* [Assignment] Your answer should be one number: the count of lines in these entries that hold the word "last".

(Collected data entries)
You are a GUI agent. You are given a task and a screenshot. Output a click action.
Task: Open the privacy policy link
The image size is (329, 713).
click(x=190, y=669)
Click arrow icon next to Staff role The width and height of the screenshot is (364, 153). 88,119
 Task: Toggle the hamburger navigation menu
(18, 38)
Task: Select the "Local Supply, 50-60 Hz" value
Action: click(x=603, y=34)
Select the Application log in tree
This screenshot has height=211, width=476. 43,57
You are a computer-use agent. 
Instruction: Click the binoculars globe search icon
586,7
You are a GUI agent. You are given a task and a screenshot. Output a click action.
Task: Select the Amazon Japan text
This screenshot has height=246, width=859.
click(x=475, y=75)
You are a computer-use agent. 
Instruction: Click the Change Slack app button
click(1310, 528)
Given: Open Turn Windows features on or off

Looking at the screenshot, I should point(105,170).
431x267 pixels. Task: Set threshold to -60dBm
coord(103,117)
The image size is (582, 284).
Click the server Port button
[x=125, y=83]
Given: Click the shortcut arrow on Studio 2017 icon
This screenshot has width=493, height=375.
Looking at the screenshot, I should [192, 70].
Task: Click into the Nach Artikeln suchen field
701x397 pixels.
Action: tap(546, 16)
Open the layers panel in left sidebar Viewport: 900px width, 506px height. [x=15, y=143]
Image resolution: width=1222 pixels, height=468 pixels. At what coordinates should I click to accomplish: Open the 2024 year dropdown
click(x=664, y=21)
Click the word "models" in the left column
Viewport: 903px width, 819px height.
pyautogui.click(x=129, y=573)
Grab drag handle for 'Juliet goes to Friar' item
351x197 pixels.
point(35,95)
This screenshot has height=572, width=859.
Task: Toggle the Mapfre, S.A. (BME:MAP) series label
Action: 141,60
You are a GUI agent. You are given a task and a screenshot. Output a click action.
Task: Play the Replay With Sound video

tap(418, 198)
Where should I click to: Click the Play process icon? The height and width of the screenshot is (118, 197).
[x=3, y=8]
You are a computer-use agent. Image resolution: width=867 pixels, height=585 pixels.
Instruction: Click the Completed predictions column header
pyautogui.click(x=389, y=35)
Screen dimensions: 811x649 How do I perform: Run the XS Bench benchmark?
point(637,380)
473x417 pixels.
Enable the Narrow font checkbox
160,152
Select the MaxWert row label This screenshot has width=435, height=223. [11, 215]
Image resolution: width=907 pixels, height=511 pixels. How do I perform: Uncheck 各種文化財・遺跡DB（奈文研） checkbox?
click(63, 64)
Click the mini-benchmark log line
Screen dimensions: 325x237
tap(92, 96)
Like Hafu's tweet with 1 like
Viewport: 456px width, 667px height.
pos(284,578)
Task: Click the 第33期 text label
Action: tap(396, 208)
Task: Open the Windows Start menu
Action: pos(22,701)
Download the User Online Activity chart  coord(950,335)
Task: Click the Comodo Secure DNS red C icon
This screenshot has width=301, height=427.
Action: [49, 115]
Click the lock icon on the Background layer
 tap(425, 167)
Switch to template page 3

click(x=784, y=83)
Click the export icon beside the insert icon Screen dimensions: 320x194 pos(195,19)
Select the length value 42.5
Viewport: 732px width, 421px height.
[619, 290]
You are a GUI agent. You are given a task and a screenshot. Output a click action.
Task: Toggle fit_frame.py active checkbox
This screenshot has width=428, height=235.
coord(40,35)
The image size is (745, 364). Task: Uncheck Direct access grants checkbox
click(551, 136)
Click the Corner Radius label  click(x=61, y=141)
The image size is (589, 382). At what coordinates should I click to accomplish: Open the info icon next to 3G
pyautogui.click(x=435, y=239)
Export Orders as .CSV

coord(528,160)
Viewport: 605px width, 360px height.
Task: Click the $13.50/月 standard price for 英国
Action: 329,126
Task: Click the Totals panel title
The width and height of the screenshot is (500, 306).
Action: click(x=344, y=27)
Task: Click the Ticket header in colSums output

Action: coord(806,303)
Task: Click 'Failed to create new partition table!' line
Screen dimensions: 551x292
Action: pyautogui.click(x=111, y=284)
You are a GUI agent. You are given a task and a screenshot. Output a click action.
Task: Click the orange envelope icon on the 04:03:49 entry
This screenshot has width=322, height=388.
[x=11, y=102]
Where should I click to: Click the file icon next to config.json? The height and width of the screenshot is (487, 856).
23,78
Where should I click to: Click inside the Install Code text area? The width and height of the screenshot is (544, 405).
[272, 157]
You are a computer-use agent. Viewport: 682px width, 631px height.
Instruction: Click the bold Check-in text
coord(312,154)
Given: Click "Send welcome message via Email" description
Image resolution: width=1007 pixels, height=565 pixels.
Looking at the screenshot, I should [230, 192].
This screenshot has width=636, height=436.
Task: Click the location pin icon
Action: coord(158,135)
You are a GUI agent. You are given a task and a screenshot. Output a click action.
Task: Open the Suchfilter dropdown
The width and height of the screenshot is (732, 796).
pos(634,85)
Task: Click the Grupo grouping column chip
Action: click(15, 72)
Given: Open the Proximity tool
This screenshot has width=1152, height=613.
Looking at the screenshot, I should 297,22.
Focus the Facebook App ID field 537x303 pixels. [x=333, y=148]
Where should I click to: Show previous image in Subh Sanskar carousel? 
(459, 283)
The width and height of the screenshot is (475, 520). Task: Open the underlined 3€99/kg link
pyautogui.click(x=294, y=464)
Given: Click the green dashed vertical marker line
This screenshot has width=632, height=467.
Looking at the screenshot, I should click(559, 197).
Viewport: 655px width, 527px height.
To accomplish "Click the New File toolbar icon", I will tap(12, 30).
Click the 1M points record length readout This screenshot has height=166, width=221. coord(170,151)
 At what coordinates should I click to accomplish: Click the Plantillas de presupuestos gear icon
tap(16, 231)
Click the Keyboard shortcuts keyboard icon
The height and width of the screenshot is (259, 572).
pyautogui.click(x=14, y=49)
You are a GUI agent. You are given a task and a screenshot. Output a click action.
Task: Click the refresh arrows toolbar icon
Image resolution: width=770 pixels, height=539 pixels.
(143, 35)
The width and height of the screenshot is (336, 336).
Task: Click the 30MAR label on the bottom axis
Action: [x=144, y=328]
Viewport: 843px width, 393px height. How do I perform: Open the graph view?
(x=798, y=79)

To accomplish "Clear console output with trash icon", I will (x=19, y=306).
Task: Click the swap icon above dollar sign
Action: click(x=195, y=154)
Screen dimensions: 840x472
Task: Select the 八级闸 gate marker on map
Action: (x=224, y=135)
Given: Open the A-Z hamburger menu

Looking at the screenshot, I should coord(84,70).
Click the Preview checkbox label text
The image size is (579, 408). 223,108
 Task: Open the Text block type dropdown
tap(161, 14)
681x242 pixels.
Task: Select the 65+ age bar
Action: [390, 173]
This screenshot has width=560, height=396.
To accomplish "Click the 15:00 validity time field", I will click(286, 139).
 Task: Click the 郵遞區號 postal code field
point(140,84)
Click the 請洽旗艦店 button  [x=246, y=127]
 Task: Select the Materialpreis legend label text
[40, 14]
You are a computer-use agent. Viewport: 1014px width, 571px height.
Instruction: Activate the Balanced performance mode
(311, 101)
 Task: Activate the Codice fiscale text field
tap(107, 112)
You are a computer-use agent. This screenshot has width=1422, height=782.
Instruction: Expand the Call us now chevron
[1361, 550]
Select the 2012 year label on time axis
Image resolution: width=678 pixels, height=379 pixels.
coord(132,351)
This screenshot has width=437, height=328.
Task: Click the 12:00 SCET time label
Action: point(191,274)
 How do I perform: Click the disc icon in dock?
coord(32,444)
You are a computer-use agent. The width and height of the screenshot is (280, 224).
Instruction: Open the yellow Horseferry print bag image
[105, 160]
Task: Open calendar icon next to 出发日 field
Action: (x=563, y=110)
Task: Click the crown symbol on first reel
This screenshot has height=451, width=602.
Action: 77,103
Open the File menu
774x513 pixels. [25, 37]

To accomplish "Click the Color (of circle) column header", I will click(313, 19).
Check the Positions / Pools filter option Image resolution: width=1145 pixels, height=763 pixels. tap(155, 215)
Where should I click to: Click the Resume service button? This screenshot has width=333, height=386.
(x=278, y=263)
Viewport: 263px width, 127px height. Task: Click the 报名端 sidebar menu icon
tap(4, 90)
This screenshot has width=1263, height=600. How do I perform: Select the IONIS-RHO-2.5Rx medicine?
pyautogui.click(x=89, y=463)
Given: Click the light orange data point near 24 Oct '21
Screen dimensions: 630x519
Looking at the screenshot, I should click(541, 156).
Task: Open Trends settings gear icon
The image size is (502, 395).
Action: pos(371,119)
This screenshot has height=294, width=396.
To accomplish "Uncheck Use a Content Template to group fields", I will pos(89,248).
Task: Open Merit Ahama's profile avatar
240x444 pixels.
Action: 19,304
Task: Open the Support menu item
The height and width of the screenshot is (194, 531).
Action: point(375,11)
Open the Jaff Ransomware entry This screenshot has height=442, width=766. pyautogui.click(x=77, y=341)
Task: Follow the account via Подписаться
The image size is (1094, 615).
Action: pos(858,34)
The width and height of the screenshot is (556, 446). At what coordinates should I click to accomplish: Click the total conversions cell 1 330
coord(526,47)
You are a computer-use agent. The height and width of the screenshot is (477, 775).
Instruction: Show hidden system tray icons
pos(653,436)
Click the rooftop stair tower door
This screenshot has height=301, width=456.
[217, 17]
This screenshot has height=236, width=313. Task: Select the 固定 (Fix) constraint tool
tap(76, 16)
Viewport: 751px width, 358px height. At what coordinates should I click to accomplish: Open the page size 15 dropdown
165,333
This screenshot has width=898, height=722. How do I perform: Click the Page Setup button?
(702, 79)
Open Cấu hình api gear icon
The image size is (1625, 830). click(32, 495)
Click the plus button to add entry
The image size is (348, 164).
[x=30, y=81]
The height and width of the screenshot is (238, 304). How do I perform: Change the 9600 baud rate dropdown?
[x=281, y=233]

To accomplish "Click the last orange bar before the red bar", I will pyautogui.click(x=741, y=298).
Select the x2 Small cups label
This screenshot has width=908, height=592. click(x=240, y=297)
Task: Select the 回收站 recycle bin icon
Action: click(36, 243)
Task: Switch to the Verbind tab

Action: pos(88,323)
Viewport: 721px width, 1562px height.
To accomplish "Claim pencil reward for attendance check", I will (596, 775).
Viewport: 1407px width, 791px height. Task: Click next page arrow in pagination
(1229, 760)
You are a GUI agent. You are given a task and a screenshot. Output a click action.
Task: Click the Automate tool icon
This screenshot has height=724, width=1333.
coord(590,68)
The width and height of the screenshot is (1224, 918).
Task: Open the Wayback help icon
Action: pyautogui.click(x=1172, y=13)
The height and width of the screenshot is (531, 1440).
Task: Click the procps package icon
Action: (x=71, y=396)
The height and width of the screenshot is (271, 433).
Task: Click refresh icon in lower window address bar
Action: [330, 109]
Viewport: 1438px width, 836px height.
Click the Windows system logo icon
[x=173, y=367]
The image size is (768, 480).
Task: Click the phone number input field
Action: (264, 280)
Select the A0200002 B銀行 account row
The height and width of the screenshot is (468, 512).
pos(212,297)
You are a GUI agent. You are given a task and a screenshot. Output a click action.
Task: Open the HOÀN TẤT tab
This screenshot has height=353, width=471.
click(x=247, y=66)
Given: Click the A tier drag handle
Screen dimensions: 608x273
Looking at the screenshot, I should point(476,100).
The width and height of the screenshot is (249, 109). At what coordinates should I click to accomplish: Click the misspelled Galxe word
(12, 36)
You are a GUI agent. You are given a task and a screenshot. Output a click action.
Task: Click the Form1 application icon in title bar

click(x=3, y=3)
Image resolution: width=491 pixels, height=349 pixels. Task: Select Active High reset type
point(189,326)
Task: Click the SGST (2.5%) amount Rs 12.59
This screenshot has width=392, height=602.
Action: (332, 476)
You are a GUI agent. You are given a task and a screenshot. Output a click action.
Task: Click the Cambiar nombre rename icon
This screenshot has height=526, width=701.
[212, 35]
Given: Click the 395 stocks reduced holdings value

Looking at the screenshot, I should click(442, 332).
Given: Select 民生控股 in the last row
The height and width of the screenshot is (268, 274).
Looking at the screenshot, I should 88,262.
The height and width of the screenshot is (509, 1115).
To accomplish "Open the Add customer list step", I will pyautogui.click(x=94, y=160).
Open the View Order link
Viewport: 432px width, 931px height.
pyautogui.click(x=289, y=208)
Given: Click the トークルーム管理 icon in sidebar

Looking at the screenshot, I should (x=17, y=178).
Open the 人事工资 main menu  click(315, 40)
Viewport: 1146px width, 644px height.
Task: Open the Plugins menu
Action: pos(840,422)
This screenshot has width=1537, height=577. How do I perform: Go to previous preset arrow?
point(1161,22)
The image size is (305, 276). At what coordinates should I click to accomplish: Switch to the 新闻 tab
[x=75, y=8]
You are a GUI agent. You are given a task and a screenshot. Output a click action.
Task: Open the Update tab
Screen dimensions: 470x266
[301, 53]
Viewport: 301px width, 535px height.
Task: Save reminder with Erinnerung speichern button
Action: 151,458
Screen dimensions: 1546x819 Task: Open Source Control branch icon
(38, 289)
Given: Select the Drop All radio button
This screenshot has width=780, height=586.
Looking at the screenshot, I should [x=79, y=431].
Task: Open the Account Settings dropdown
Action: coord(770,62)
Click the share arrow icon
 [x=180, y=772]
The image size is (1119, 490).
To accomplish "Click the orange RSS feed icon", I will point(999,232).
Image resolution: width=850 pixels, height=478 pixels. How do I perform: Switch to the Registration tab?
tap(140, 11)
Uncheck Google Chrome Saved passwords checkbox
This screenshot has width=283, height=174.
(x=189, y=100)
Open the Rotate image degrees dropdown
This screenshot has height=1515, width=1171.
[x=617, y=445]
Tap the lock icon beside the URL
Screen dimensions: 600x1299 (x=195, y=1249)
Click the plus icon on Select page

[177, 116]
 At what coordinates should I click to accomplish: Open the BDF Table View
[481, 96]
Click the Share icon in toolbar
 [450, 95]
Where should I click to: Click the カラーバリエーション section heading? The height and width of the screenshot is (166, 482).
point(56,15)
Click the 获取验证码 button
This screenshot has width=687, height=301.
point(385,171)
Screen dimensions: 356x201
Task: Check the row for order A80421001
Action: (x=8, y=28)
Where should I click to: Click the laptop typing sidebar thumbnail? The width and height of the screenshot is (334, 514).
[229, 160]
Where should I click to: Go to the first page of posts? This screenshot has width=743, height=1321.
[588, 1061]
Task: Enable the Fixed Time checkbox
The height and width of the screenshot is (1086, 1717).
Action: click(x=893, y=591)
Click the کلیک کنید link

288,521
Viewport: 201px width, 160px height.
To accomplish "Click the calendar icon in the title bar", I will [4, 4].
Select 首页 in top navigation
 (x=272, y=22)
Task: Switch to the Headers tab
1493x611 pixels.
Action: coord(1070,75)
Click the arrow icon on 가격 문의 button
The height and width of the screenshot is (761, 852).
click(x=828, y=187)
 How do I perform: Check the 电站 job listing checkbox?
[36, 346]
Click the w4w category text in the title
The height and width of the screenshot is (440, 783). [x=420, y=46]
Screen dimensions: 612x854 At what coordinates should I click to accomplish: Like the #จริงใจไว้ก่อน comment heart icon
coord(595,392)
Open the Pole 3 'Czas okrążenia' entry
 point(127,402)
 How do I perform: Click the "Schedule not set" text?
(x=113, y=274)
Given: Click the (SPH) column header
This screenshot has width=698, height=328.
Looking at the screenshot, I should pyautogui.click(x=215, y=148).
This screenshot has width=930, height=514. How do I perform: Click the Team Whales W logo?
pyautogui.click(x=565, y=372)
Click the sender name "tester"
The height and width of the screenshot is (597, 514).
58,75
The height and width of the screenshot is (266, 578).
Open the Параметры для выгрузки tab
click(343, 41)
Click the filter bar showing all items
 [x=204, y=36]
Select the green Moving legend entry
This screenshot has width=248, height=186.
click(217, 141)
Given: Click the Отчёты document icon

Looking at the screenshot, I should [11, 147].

* [Written reply] 2